DMZ 2km is South Korea's newest brand of bottled water, selling water from a spring that runs under the Demilitarized Zone, the 4 kilometer-wide buffer zone South and North Korea. What benefits does DMZ 2km water have over the competition? Apparently it's all about branding, or as some might call it, greenwashing.

"We decided on water from the DMZ because it's different and the environment there is untouched, so many people think it's clean," says Lee Sang-hyo, a spokesman for the company, quoted in the Guardian.

Even if people think the source water is cleaner, you have to wonder what DMZ water will do that others don't. Make you more skilled as an international negotiator? Make you sleeker and stronger so you look better in an army outfit?

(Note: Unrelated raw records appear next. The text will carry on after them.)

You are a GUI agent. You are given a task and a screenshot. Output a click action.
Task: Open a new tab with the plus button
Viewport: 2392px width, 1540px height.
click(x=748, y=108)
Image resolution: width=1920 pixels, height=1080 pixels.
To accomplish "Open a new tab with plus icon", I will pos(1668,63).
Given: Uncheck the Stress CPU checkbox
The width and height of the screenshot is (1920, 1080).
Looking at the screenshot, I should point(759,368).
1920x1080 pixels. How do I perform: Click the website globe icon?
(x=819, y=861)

No matter its purported incredible qualities, DMZ 2km is just another brand of bottled water contributing to the industry's overall impact. Seduced by water from far-off springs and streams, and the convenience of bottled beverages, consumers easily forget about the real effects of bottled water and the industry behind it.

In 2007, the U.S. bottled water industry alone accounted for $11.5 billion. On a global scale, in 2008, over 53 billion gallons of bottled water were consumed. These are not small numbers. Marketing another hip brand of bottled H2O promotes consumption and further waste, so stick to drinking tap water in a reusable bottle.